Procediendo como experimentado director espiritual, Don Bosco relata: “Lo primero que se le aconsejó para llegar a ser santo fue que trabajase en ganar almas para Dios, puesto que no hay cosa más santa en esta vida que cooperar con Dios a la salvación de las almas, por las cuales derramó Jesucristo hasta la última gota de su preciosísima sangre”.
    
Domingo transformó ese consejo en un programa de vida, se volvió un batallador. “No dejaba entretanto pasar ocasión de dar buenos consejos y avisar a quien dijera o hiciera cosa contraria a la santa ley de Dios”. Exclamaba: “¡Cuán feliz sería si pudiese ganar para Dios a todos mis compañeros!” Decía también que deseaba mucho reunir a los niños para enseñarles el catecismo. Tenía presente cuántos niños al llegar a la edad de la razón se corrompen moralmente y pierden sus almas. A ese propósito, observó: “¡Cuántos pobres niños se condenan tal vez eternamente porque no hay quien los instruya en la fe!”.
   
Celo por la conversión de Inglaterra
Su celo iba mucho más allá. No se restringía a su vida espiritual, sus horizontes eran anchos. Varias veces dijo a Don Bosco: “¡Cuántas almas esperan en Inglaterra nuestros auxilios! ¡Oh! Si tuviera fuerzas y virtud, quisiera ir ahora mismo y con sermones y buen ejemplo, convertirlas a todas a Dios”. Él mismo tuvo una visión a ese respecto, y pidió que Don Bosco se la comunicase al Papa, cuando fuese a Roma.
     
Afirma Don Rúa: “Era verdaderamente admirable que en un jovencito de su edad reinara tanto celo por la gloria de Dios, hasta el punto de sentir horror y aún sufrir físicamente cuando oía blasfemar o veía de cualquier otro modo ofender la majestad de Dios”.
    
Otro condiscípulo muestra su amor combativo por la fe, contra las herejías: “En aquellos tiempos, más de una vez, encontré emisarios de los protestantes, venidos expresamente al Oratorio para sembrar sus errores; uno de los más solícitos para impedirlo era el jovencito Domingo Savio”.
     
“Su oración predilecta —afirma Don Bosco— era la corona al Sagrado Corazón de Jesús para reparar las injurias que recibe de los herejes, infieles y malos cristianos”.
   
En fin, muchas cosas más se podrían decir sobre Santo Domingo Savio que excederían los límites de este artículo. Falleció santamente el día 9 de marzo de 1857 a los quince años de edad.

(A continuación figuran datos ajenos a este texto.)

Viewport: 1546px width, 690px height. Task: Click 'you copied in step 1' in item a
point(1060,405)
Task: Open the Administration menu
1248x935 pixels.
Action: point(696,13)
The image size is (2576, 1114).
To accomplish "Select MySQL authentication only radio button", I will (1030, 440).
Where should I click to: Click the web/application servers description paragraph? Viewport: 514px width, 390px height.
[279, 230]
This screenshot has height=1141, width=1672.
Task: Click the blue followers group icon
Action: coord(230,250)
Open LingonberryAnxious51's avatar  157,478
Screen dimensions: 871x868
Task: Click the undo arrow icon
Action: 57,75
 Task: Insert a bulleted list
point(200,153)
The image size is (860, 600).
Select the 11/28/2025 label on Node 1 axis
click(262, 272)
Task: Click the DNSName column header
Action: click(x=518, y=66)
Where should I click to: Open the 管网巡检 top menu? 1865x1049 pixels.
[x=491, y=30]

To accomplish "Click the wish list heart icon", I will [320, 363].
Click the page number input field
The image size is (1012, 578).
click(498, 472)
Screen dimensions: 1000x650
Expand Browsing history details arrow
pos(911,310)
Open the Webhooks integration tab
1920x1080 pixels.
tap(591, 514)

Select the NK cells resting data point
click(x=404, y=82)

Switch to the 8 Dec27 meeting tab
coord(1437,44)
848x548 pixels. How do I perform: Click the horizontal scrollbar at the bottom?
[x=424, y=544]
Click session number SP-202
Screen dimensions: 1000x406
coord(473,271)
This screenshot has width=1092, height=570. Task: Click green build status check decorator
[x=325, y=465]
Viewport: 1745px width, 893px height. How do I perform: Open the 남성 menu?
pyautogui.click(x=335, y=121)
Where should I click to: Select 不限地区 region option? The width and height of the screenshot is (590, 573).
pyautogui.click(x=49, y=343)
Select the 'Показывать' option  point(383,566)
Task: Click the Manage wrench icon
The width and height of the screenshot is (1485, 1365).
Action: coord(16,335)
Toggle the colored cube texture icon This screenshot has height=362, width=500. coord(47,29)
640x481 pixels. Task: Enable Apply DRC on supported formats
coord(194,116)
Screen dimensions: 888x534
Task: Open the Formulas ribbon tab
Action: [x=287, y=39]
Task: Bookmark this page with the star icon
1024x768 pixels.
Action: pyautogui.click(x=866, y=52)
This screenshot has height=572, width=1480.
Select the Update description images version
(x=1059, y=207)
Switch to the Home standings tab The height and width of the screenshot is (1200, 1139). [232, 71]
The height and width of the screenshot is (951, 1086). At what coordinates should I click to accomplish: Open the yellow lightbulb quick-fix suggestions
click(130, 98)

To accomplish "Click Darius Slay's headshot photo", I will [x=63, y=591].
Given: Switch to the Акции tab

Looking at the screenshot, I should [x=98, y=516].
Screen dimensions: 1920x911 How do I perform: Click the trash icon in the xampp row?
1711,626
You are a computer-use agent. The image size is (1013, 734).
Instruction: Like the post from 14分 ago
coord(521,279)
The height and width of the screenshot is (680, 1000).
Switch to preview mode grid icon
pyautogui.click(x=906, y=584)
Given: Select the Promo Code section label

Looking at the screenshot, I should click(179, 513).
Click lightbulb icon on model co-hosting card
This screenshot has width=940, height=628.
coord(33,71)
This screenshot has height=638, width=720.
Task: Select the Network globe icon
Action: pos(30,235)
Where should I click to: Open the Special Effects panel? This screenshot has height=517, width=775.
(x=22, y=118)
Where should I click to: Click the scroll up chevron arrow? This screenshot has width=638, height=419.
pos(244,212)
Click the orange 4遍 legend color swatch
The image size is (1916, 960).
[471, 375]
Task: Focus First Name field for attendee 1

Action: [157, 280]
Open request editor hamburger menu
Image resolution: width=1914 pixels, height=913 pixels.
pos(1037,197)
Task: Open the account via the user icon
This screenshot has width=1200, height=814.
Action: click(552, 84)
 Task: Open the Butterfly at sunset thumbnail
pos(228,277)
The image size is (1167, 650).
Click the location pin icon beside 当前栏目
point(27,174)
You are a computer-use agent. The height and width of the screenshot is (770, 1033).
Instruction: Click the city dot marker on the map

Y Don Bosco tenía tanta certeza de su santidad y futura canonización que, en un epitafio por él compuesto, dijo: “...de los que, habiendo experimentado los efectos de su celestial protección, agradecidos y ansiosos, esperan la palabra del oráculo infalible de nuestra Santa Madre la Iglesia”.     
  
* San Juan Bosco, Obras fundamentales, B.A.C., Madrid, 1995, pp. 120-221.